Andy Murray had to hold back the emotion as he celebrated a winning return to the ATP Tour at Queen's.
Murray had hip surgery in 2019 and had not won a grass-court game since 2018, with last year's season having been cancelled due to the coronavirus pandemic.
Having struggled with a groin injury, the 34-year-old Scot last played in March, yet showed flashes of his old self in his 6-3 6-2 victory over Benoit Paire, having taking up a wildcard into the pre-Wimbledon tournament.
It was an emotional moment for Murray, who said: "Look, I love playing tennis."
The five-time champion was fighting back the tears as he continued: "Obviously, competing is why you put in all the hard work.

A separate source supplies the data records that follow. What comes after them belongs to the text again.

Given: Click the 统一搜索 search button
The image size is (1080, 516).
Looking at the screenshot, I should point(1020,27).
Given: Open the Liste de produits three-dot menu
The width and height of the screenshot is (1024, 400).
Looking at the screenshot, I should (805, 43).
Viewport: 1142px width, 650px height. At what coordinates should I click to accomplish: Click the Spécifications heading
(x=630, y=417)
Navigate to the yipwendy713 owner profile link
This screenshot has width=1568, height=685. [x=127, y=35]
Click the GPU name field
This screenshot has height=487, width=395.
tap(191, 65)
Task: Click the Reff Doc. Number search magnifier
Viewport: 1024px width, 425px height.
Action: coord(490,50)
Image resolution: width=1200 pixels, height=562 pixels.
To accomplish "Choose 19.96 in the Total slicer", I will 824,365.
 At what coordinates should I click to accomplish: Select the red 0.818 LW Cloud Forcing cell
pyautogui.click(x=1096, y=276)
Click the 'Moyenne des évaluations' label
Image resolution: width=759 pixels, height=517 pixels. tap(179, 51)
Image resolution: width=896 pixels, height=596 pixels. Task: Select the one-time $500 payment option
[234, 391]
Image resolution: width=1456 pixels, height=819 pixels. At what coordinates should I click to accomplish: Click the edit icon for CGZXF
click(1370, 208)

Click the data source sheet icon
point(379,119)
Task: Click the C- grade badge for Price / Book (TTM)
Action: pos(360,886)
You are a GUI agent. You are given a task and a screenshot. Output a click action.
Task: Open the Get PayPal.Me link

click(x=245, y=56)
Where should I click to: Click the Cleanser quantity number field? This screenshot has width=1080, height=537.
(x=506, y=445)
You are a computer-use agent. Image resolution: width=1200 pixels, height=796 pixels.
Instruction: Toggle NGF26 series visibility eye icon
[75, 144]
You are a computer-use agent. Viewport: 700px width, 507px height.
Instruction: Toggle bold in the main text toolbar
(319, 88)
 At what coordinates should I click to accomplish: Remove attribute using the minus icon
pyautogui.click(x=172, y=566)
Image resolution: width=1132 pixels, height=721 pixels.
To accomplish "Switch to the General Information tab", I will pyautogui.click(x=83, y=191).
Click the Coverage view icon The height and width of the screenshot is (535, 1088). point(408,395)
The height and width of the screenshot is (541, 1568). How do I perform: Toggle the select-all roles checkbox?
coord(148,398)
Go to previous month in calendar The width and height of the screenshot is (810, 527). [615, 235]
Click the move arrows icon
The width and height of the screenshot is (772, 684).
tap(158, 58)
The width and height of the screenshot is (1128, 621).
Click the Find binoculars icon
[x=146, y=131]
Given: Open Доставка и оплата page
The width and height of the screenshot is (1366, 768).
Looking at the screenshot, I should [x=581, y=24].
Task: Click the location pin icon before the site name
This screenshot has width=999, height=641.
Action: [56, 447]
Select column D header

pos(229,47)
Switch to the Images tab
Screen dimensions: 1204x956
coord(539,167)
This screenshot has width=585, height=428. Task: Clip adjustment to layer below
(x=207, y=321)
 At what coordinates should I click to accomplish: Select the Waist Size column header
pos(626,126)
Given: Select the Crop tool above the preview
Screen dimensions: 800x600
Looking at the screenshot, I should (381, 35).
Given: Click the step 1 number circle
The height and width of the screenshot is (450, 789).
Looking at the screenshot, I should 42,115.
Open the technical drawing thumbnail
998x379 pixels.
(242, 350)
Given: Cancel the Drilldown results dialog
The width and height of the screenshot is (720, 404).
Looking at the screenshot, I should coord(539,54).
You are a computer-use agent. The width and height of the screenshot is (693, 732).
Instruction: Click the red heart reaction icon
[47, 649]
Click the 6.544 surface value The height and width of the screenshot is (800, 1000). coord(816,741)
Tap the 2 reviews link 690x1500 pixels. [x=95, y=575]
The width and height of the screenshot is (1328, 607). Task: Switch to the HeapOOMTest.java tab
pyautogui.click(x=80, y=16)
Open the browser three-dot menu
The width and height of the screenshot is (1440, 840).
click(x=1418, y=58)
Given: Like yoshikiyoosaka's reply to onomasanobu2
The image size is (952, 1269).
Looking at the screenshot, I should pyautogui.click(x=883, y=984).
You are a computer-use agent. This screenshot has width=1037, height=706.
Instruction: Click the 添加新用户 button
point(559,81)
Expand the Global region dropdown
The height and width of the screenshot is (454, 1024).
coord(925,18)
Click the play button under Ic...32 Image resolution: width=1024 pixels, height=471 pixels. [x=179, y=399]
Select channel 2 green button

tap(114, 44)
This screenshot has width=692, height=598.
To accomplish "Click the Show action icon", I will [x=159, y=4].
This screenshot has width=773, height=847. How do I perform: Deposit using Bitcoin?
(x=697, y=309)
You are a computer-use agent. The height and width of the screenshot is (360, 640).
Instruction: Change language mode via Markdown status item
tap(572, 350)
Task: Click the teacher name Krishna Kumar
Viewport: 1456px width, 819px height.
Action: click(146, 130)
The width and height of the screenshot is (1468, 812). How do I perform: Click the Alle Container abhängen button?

"The last few years, I've not got to do that as much as I would have liked so, yeah it's just great that I'm out here and able to compete again.
"The body is old, but I did quite well today in terms of my movement.
"It's my first match on grass in three years and I've only played three or four practice sets in the build-up to this, so I didn't know exactly how I was going to play or feel – but I think for a first match it was good."
Magic from Murray— Team GB (@TeamGB) June 15, 2021
An emotional @andy_murray safely progresses to the @QueensTennis second round, with victory in his first singles match for three months
The three-time Grand Slam winner beats Benoit Paire in straight sets 6-3 6-2 pic.twitter.com/a52Z3irbY5
Murray will face top seed and world number nine Matteo Berrettini, who defeated Stefano Travaglia 7-6 (7-5) 7-6 (7-4).
British number one Dan Evans beat Alexei Popyrin, while fourth seed Alex de Minaur also progressed to round two, having come from behind against Laslo Djere. Second seed Denis Shapovalov overcame Aleksandar Vukic.
Tuesday's results mean, for the first time since 2005, four British players have won at Queen's, with Cameron Norrie and Jack Draper having gone through on Monday.
Meanwhile, after losing to Stefanos Tsitsipas in the French Open quarter-finals, world number two Daniil Medvedev crashed out of the Halle Open in the first round.
Jan-Lennard Struff was his conqueror, claiming a 7-6 (8-6) 6-3 triumph, which the German labelled as "the biggest win of my career."
There was better luck for third seed Alexander Zverev, though he did need three sets to see off Dominik Koepfer 6-4 3-6 6-3, just four days after facing Tsitsipas in the Roland Garros semi-finals.
Ugo Humbert awaits Zverev, while Felix Auger-Aliassime beat Hubert Hurkacz to tee up a tie with Roger Federer. World number seven Andrey Rublev got the better of Karen Khachanov.